Heavy inertial particles in turbulent flows gain energy slowly but lose it rapidly.

We present an extensive numerical study of the time irreversibility of the dynamics of heavy inertial particles in three-dimensional, statistically homogeneous, and isotropic turbulent flows. We show that the probability density function (PDF) of the increment, W(τ), of a particle's energy over a time scale τ is non-Gaussian, and skewed toward negative values. This implies that, on average, particles gain energy over a period of time that is longer than the duration over which they lose energy. We call this slow gain and fast loss. We find that the third moment of W(τ) scales as τ^{3} for small values of τ. We show that the PDF of power-input p is negatively skewed too; we use this skewness Ir as a measure of the time irreversibility and we demonstrate that it increases sharply with the Stokes number St for small St; this increase slows down at St≃1. Furthermore, we obtain the PDFs of t^{+} and t^{-}, the times over which p has, respectively, positive or negative signs, i.e., the particle gains or loses energy.
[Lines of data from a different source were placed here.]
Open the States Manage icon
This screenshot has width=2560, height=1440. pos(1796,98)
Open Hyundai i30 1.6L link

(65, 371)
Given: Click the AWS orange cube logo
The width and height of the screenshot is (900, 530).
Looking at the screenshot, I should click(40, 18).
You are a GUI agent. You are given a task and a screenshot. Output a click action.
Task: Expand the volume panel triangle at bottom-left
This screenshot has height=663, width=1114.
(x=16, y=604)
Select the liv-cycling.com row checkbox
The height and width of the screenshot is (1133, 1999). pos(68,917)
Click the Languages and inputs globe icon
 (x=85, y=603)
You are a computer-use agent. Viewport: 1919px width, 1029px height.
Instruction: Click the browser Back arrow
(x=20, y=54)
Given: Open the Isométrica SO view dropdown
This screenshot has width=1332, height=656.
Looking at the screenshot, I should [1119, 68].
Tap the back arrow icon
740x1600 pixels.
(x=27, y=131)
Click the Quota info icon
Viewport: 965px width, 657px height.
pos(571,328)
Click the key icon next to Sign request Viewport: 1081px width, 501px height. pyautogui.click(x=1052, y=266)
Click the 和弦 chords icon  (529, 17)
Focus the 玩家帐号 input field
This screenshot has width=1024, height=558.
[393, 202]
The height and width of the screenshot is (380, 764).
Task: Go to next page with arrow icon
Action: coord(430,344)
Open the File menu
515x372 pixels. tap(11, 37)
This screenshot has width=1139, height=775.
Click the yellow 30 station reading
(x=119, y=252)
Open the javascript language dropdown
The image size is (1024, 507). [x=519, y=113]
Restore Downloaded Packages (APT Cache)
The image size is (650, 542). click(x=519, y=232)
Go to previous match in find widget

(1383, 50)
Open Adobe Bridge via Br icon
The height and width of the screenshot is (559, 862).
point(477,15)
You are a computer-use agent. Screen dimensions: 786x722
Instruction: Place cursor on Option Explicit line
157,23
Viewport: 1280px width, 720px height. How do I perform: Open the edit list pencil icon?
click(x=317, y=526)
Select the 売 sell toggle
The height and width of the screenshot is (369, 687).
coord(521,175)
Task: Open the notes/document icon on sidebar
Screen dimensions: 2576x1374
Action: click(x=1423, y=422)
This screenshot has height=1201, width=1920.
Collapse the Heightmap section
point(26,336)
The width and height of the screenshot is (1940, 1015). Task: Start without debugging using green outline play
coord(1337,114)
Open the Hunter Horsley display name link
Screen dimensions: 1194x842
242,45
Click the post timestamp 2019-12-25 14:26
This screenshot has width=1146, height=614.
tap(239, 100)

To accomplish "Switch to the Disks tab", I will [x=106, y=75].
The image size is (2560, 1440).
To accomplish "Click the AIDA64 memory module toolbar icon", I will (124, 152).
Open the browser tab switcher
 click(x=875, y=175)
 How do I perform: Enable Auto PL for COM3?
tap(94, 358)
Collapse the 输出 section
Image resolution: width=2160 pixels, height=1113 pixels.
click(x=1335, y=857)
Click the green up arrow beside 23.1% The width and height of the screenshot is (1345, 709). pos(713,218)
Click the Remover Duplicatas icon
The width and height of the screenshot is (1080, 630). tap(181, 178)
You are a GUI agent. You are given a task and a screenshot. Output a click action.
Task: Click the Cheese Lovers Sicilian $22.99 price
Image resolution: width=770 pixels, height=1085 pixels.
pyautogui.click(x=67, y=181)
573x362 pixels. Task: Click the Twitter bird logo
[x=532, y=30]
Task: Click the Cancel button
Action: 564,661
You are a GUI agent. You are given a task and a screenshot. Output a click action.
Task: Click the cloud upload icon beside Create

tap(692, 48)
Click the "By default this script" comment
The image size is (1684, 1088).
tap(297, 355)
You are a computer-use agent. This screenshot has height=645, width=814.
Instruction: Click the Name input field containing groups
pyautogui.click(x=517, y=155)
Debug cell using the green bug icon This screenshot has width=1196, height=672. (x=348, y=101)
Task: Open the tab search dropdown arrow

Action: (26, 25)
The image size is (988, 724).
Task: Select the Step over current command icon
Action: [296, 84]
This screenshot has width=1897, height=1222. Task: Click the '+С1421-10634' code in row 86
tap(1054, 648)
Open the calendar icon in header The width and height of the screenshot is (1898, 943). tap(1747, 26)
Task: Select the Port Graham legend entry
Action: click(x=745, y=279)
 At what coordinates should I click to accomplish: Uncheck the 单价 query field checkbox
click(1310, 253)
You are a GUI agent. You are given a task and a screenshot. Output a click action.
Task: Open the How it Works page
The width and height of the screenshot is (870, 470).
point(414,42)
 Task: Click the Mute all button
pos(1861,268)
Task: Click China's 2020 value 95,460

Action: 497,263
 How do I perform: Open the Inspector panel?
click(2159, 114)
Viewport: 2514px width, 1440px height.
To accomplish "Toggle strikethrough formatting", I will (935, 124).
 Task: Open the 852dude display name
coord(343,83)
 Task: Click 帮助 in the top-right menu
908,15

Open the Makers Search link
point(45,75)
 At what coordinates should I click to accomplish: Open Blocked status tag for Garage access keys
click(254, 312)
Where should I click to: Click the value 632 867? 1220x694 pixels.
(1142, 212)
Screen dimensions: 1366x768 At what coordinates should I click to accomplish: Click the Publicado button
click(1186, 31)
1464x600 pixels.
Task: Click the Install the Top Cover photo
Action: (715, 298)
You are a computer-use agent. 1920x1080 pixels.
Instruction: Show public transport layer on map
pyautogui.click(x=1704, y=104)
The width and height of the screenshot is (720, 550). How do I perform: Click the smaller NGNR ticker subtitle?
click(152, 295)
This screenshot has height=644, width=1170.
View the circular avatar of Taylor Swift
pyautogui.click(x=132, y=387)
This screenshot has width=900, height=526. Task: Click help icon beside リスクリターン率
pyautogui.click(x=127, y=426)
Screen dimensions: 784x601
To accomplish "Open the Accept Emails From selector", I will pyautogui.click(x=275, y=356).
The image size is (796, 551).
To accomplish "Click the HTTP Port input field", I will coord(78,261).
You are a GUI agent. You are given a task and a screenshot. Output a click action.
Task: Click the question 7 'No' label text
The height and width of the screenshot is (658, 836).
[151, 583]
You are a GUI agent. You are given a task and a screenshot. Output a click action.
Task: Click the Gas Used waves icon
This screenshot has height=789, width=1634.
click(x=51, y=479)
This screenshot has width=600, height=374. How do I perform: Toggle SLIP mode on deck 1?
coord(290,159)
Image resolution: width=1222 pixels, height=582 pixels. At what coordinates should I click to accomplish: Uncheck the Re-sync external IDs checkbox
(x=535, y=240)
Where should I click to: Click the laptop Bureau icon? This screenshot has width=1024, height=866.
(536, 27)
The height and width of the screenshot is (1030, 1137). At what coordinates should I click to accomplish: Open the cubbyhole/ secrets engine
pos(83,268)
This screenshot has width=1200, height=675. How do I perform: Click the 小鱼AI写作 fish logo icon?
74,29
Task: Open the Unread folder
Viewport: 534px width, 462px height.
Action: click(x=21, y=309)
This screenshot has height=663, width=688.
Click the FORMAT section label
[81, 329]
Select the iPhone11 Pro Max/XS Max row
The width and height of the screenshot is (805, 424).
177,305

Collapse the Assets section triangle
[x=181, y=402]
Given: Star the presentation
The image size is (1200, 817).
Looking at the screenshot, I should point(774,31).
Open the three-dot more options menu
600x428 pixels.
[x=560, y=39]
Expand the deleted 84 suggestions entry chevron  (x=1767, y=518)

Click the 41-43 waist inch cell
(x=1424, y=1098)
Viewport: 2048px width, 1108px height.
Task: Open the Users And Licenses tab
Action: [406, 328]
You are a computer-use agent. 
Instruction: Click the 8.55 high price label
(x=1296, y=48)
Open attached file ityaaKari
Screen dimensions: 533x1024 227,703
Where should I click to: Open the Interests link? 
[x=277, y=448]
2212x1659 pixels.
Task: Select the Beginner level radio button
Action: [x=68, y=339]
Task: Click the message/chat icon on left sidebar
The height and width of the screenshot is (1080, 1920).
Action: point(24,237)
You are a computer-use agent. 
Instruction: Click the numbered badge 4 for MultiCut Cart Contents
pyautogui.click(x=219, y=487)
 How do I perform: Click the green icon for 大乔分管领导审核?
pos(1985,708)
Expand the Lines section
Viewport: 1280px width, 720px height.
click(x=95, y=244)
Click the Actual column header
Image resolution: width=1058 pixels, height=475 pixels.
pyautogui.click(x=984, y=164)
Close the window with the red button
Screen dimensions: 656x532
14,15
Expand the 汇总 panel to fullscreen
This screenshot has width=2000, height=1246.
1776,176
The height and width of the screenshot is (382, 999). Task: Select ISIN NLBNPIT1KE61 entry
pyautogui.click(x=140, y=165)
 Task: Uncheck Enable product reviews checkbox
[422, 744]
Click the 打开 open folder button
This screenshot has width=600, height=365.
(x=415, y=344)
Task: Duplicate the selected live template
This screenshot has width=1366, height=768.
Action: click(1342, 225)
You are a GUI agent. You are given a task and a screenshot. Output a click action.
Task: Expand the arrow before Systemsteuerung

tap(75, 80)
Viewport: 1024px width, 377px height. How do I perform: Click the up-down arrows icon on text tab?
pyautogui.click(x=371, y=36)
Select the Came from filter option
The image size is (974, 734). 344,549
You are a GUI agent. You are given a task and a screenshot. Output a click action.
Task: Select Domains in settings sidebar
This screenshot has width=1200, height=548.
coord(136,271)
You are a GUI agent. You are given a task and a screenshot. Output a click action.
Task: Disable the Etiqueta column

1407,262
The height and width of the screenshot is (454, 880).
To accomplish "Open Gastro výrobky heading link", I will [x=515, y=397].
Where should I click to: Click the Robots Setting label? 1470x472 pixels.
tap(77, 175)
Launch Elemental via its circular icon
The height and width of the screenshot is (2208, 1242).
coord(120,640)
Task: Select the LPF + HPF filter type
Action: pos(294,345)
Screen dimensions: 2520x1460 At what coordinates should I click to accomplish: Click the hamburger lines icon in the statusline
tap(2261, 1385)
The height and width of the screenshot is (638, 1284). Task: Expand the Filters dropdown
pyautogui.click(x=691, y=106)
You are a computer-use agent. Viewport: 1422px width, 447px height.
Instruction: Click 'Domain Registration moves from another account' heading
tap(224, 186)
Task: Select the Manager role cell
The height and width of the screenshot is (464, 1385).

We obtain from these PDFs a direct and natural quantification of the slow gain and fast loss of the energy of the particles, because these PDFs possess exponential tails from which we infer the characteristic loss and gain times t_{loss} and t_{gain}, respectively, and we obtain t_{loss}<t_{gain} for all the cases we have considered. Finally, we show that the fast loss of energy occurs with greater probability in the strain-dominated region than in the vortical one; in contrast, the slow gain in the energy of the particles is equally likely in vortical or strain-dominated regions of the flow.